This research proposal aims to improve the treatment of military members and civilians suffering from diffuse cutaneous systemic sclerosis, also known as scleroderma, a disease that involves the hardening of skin and internal organs. Signs of diffuse cutaneous systemic sclerosis can vary widely from person to person, ranging from mild skin tightness and swelling in the fingers to more devastating and even life-threatening effects on heart, lung, and kidney function. The exact cause of diffuse cutaneous systemic sclerosis is unknown, but it is likely a combination of factors including improper functioning of the immune system, genetics, and environmental triggers. Due to the limited understanding of diffuse cutaneous systemic sclerosis, there is no way of knowing how this disease will progress in an individual patient. Available treatments for diffuse cutaneous systemic sclerosis are only somewhat effective and only in some patients.
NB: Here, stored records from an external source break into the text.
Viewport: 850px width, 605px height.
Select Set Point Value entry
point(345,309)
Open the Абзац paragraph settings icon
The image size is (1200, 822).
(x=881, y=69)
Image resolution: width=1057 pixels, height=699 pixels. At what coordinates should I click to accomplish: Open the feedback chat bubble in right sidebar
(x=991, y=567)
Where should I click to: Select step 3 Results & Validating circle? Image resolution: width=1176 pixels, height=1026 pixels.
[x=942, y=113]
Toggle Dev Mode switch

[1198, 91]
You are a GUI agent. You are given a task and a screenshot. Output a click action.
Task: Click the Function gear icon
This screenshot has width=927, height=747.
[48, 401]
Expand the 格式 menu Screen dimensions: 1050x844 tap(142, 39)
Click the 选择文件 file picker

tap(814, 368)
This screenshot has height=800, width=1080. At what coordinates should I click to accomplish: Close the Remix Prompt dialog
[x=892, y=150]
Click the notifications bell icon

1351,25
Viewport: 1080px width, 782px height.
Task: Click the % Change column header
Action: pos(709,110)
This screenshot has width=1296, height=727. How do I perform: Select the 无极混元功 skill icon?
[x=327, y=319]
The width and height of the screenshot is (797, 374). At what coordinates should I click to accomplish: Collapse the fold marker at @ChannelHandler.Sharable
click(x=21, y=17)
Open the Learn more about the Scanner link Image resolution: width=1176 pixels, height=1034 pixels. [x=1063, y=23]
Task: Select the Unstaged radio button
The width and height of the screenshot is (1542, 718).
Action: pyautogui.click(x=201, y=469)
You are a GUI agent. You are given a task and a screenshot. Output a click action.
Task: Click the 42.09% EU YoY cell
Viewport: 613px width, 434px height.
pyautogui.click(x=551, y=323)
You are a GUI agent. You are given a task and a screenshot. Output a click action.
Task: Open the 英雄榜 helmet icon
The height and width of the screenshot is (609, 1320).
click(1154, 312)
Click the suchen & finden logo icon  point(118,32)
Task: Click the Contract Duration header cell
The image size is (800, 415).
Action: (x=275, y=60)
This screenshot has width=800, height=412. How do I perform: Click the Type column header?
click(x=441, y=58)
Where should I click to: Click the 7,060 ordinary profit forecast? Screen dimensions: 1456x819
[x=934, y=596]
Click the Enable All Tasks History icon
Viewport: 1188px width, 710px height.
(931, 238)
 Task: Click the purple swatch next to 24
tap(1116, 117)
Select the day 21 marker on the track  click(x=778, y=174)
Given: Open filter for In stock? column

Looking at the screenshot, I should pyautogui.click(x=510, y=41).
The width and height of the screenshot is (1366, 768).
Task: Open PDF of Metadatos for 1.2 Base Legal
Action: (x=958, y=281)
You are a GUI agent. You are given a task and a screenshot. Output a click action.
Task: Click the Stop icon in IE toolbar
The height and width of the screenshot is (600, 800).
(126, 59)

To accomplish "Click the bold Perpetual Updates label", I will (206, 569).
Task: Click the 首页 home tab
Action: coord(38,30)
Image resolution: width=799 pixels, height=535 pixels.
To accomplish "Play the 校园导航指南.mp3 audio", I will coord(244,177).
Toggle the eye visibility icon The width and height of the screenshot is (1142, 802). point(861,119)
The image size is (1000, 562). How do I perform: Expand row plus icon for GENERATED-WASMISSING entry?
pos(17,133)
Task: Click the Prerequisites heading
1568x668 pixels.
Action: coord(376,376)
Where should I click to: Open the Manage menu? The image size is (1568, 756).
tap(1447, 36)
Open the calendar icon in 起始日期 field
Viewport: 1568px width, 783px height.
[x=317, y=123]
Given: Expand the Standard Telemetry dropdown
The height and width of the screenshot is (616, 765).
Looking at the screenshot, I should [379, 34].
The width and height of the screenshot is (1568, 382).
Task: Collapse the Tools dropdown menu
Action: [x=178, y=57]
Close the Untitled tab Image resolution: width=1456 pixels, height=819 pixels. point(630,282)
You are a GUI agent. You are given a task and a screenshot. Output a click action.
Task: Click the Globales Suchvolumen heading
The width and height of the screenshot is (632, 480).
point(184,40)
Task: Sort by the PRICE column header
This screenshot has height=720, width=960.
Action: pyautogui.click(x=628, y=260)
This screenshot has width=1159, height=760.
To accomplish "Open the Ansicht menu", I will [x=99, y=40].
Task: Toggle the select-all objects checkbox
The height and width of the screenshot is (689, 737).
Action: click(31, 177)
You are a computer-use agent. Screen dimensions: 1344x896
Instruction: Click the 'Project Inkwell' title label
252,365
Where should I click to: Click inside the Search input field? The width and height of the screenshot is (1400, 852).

The proposed project aims to identify biomarkers, or clues, that can be used to monitor disease activity in individual diffuse cutaneous systemic sclerosis patients with skin fibrosis, or skin hardening. This proposal will aim to help the 95% of systemic sclerosis patients with skin disease by identifying new drug targets and new means to diagnose and monitor the extent of skin disease. Thus, the research addresses the following FY20 Scleroderma Research Program Idea Development Award Focus Areas: (1) Define biomarkers (‘omics and/or molecular markers, cell subsets, imaging, patient-reported outcomes) that help inform therapeutic choices (immunosuppressive/anti-fibrotic) or predict course (morbidity) and quality of life. (2) Secondary analysis of scleroderma, and other similar disease datasets, to identify novel targets and biomarkers that can be validated in existing or new models.

Skin fibrosis is a hallmark of diffuse cutaneous systemic sclerosis that also occurs in a variety of other diseases, including chronic graft-versus-host disease, a syndrome that commonly occurs after stem cell transplantation. Similar to diffuse cutaneous systemic sclerosis, the progression of chronic graft-versus-host disease is hard to predict, symptoms are variable, and treatment is complicated by patient-to-patient variability. Unlike diffuse cutaneous systemic sclerosis, the cause of chronic graft-versus-host disease is somewhat understood. It is thought that transplanted cells, particularly immune cells called T cells, initiate the development of graft-versus-host disease, triggering immune cell signaling leading to tissue damage and fibrosis. Understanding chronic graft-versus-host disease may provide key insights into diffuse cutaneous systemic sclerosis development because the initiating stimulus is more clearly understood.

The common features between diffuse cutaneous systemic sclerosis and chronic graft-versus-host disease suggest that these diseases might also share biomarkers reflecting their onset and progression. This project’s research team has studied gene expression in skin from healthy people and in patients with diffuse cutaneous systemic sclerosis. The goal of the proposed research is to extend these studies to compare gene expression in individuals with diffuse cutaneous systemic sclerosis and chronic graft-versus-host disease. This innovative study approach will likely reveal immune signals common to both conditions, particularly helping to clarify the role(s) of T cells in fibrotic skin disease in both conditions. By dissecting the key signals and cell types that contribute to the development of skin fibrosis, we intend to identify biomarkers of disease severity or progression. We also aim to identify new drug targets that will aid in personalizing treatment in the future. Based on our previous experience, we expect to organize clinical trials to test new drug targets and validate biomarkers identified in this study in the next 5 years.